# JC Higgins Tandem



## prewardan (Feb 25, 2008)

Check this out. I don't know the exact year, but it is ALL original. Even the grips, seats and the tires with the red stripes. 

Any ideas on value?
What year?
Do you want to see more pics?


----------



## Frizzboom (Feb 28, 2008)

You probably shouldn't take any chances getting pictures of it.  Just carefully box it up and send it to me.


----------



## militarymonark (Feb 28, 2008)

thats prob the funniest post i've seen in a while lmao


----------



## prewardan (Feb 29, 2008)

12 years ago, my wife cut her hand on this bike and she will not even look at it now. So, make me an offer and come and get it.


----------



## militarymonark (Feb 29, 2008)

where are you located?


----------



## prewardan (Feb 29, 2008)

Houston, Texas.

I also have many others that need to go. 
From a Cresent from the 1800's to some from the 20's, prewar balloons, postwars and other unique bikes too.

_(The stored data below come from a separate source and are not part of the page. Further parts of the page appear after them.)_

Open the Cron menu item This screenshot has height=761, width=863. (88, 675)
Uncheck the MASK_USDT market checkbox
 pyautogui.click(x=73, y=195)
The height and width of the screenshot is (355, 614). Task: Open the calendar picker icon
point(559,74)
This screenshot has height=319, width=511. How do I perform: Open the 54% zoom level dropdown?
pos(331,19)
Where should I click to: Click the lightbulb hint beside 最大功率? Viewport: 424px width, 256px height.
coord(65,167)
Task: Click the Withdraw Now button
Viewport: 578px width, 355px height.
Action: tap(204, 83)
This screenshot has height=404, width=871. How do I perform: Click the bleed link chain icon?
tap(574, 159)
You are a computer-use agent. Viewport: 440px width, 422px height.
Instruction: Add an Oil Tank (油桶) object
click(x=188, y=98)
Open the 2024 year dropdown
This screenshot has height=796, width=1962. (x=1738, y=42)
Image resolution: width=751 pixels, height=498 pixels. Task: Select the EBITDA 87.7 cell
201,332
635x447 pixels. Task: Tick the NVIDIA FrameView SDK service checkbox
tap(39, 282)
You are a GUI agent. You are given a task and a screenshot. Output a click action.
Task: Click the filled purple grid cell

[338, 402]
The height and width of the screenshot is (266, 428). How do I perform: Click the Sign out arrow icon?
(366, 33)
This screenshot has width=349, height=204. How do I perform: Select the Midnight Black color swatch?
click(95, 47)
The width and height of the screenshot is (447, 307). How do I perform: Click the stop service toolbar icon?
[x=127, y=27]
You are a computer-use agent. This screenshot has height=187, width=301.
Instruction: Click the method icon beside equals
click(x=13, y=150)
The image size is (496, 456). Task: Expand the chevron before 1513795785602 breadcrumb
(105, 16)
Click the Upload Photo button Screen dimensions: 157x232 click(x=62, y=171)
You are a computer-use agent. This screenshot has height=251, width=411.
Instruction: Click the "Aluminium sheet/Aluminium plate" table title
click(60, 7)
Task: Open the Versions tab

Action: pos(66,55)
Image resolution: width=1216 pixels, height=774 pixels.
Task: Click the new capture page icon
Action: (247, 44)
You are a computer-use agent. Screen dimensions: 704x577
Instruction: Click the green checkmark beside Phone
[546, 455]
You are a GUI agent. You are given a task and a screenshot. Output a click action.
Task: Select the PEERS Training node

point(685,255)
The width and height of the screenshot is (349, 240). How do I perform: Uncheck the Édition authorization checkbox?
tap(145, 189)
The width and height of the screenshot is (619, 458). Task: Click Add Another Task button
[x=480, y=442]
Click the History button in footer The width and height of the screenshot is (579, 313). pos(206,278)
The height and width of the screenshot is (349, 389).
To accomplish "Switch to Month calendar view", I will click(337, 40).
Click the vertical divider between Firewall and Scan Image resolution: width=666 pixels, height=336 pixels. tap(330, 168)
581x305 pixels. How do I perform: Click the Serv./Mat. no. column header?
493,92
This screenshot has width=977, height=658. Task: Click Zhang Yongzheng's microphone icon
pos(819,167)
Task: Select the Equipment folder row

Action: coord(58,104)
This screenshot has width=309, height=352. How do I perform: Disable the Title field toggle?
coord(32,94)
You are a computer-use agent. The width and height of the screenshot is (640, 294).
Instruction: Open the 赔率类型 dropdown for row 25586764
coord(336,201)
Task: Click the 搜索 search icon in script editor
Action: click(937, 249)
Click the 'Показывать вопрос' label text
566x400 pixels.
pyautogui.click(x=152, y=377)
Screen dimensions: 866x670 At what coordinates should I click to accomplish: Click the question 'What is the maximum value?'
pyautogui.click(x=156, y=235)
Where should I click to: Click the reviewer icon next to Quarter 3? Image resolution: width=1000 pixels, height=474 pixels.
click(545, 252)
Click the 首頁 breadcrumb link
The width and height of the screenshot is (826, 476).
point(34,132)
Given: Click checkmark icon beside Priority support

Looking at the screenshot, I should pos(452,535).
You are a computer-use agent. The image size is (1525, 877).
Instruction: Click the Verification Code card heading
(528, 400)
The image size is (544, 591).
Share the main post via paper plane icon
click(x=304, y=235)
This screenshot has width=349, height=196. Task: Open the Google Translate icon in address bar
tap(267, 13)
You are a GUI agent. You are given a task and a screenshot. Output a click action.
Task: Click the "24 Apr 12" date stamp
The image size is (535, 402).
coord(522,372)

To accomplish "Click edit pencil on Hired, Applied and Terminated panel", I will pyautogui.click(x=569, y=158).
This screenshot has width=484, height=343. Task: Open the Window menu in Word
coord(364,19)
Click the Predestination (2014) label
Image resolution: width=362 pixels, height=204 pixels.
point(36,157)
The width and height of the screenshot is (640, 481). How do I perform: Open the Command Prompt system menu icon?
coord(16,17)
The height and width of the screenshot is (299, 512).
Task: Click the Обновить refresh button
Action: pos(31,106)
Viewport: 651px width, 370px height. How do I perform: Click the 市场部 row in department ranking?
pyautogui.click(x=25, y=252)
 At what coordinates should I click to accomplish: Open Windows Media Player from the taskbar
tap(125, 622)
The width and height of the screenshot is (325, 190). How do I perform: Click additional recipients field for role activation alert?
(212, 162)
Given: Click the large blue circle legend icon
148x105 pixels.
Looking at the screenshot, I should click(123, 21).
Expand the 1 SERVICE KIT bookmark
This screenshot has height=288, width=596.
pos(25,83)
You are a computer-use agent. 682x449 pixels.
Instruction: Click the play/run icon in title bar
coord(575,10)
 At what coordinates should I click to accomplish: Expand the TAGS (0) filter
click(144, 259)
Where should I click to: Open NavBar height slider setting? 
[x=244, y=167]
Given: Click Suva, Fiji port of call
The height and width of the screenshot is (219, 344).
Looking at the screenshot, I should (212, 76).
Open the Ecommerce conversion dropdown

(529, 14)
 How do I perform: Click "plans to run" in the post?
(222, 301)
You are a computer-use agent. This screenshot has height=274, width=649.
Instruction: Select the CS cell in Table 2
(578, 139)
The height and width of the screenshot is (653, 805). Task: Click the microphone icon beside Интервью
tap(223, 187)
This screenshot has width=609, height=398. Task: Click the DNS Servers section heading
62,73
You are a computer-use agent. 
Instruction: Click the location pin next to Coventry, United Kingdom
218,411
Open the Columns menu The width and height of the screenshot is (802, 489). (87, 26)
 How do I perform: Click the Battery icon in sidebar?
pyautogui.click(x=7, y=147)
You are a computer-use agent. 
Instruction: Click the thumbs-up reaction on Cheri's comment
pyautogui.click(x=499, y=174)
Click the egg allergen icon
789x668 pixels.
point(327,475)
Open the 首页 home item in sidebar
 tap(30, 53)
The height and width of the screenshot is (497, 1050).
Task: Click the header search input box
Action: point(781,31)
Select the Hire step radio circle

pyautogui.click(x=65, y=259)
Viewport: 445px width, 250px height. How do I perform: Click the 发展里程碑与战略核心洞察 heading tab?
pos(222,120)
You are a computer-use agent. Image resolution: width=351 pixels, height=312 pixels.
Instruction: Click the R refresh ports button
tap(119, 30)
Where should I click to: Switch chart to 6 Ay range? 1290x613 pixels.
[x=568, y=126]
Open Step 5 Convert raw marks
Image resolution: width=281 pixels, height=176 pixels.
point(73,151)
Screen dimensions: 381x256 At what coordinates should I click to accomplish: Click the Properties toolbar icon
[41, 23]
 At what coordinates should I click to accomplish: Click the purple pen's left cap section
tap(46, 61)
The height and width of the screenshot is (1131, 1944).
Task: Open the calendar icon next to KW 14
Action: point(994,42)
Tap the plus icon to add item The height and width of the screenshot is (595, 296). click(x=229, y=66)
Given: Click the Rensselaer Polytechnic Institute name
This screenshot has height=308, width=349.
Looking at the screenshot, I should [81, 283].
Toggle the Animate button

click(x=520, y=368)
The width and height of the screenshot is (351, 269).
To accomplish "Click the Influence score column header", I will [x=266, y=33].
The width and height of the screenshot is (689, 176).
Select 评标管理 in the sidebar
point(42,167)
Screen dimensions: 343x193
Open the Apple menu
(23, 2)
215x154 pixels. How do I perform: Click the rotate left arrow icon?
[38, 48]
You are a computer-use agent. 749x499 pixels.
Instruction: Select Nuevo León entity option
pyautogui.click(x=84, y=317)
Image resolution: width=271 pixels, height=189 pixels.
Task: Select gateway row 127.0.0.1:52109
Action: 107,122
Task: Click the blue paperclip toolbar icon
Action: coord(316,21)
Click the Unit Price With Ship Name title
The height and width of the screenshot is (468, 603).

What is your area of choice?


----------



## J.E (Feb 29, 2008)

I'm in the market for some prewar bikes.


----------



## prewardan (Feb 29, 2008)

*Prewars...*

I have at least 6 prewars. I can try and post some pics tomorrow.


----------



## mre straightbar (Feb 29, 2008)

*prewars*

im interested as well and drooling in anticipation


----------



## militarymonark (Feb 29, 2008)

well Im going to enlist in the airforce in about a month and training is in TX so Im thinking that I might want to keep in contact about a bike or two


----------



## bentwoody66 (Feb 29, 2008)

I'm curious too!


----------



## prewardan (Feb 29, 2008)

*Here is a taste...*

The Columbia in front is DIRTY but nice and complete. 
The ladies bike in back is prewar western flyer. it has primer paint and is otherwise nice. Notice the fender stay are curved.


----------